On 11/23/21 02:01, Andres Freund wrote:
Hi,

On 2021-09-25 22:05:43 +0200, Hannu Krosing wrote:
If our aim is just to make sure that all user-visible data in
*transactional* tables is consistent with sequence state then  one
very much simplified approach to this could be to track the results of
nextval() calls in a transaction at COMMIT put the latest sequence
value in WAL (or just track the sequences affected and put the latest
sequence state in WAL at commit which needs extra read of sequence but
protects against race conditions with parallel transactions which get
rolled back later)

I think this is a bad idea.
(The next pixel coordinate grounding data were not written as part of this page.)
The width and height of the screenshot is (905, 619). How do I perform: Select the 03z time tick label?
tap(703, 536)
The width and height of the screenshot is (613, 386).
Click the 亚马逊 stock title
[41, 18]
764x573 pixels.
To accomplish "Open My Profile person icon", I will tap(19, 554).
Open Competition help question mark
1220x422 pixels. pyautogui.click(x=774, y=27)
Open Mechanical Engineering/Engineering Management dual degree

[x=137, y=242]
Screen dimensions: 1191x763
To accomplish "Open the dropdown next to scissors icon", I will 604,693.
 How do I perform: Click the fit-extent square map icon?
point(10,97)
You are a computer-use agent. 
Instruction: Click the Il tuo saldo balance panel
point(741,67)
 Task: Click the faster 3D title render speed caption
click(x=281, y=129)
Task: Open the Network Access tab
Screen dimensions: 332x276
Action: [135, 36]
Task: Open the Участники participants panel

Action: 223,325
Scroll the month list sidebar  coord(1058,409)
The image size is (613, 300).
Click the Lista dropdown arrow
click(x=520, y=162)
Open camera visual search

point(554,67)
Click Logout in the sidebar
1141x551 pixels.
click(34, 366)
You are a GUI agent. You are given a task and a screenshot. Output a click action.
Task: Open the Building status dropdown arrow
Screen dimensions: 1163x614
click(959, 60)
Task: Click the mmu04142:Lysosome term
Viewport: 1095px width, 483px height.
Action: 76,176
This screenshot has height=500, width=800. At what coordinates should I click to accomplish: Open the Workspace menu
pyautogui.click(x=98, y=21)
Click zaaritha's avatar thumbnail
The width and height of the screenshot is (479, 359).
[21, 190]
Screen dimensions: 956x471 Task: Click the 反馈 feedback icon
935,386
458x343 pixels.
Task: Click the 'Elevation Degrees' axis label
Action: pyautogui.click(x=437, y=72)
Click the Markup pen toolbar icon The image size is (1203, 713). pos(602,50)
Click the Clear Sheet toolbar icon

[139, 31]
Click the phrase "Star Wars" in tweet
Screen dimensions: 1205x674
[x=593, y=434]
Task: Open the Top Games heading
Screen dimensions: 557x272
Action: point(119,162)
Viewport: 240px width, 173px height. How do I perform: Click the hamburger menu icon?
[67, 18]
It's architecturally more complicated and prevents
use cases because sequence values aren't guaranteed to be as new as on the
original system. You'd need to track all sequence use somehow *even if there
is no relevant WAL generated* in a transaction. There's simply no evidence of
sequence use in a transaction if that transaction uses a previously logged
sequence value.


Not quite. We already have a cache of all sequences used by a session (see seqhashtab in sequence.c), and it's not that hard to extend it to per-transaction tracking. That's what the last two versions do, mostly.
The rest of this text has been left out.